- Text shown
::::::
Question

the sum of the digits of a two-digit number is 9. Also the difference between this number and the number obtained by reversing the order of the digits is 45. Represent the above statements by two linear equations in two variables

Answer

**step1** Understanding the structure of a two-digit number

A two-digit number is composed of two digits: a tens digit and a units (or ones) digit. For example, if we consider the number 35, the tens digit is 3 and the units digit is 5. The value of this number is calculated by multiplying the tens digit by 10 and then adding the units digit (e.g., $$3 \times 10 + 5 = 35$$).

**step2** Defining the unknown digits using variables

Since the problem refers to an unknown two-digit number, we need to represent its digits. Let's use 't' to represent the tens digit and 'u' to represent the units digit. These 't' and 'u' are the two variables requested by the problem.

**step3** Formulating the original number and the number with reversed digits

Based on the place value understanding from Step 1, the value of the original two-digit number, with 't' as the tens digit and 'u' as the units digit, can be written as $$10t + u$$.
When the order of the digits is reversed, the new tens digit becomes 'u' and the new units digit becomes 't'. Therefore, the value of the number obtained by reversing the digits is $$10u + t$$.

**step4** Translating the first statement into an equation

The first statement in the problem says: "the sum of the digits of a two-digit number is 9".
::::::
- Dataset content
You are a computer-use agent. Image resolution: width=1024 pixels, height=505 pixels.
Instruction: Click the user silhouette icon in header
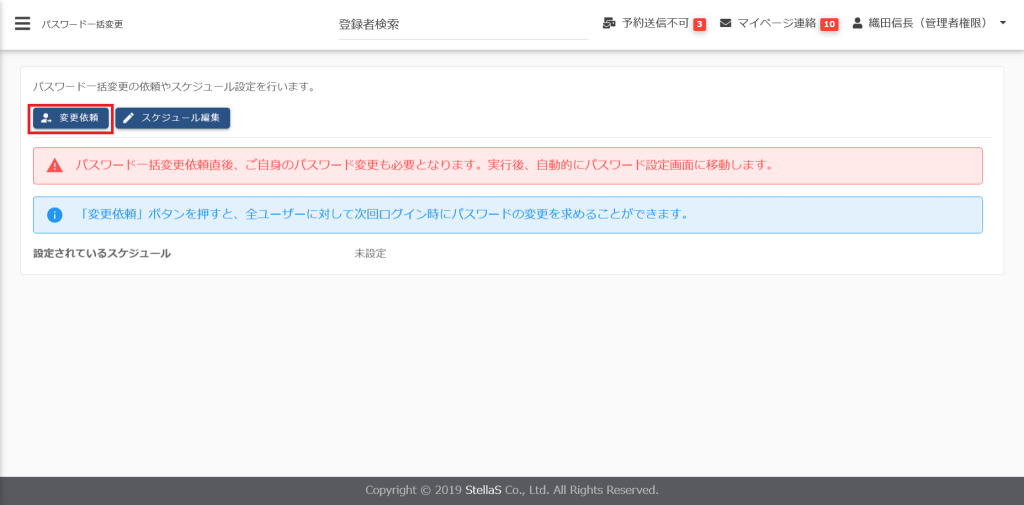point(857,23)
::::::
- Written instruction 1
Reproduce the passage of the two-digit number solution that begins at "Based on the" and ends after "is $$10u + t$$.".
- Written instruction 2
In the two-digit number solution, what expression gives the value of the number obtained by reversing the digits?
- Written instruction 3
Pick up the two-digit number solution after its last sentence and carry it on.

- Written reply 1
Based on the place value understanding from Step 1, the value of the original two-digit number, with 't' as the tens digit and 'u' as the units digit, can be written as $$10t + u$$.
When the order of the digits is reversed, the new tens digit becomes 'u' and the new units digit becomes 't'. Therefore, the value of the number obtained by reversing the digits is $$10u + t$$.

- Written reply 2
10u + t

- Written reply 3
Our digits are 't' and 'u'. Their sum is $$t + u$$.
Setting this sum equal to 9, we get our first linear equation:
$$t + u = 9$$

**step5** Translating the second statement into an equation

The second statement in the problem says: "Also the difference between this number and the number obtained by reversing the order of the digits is 45".
The original number is $$10t + u$$.
The number with reversed digits is $$10u + t$$.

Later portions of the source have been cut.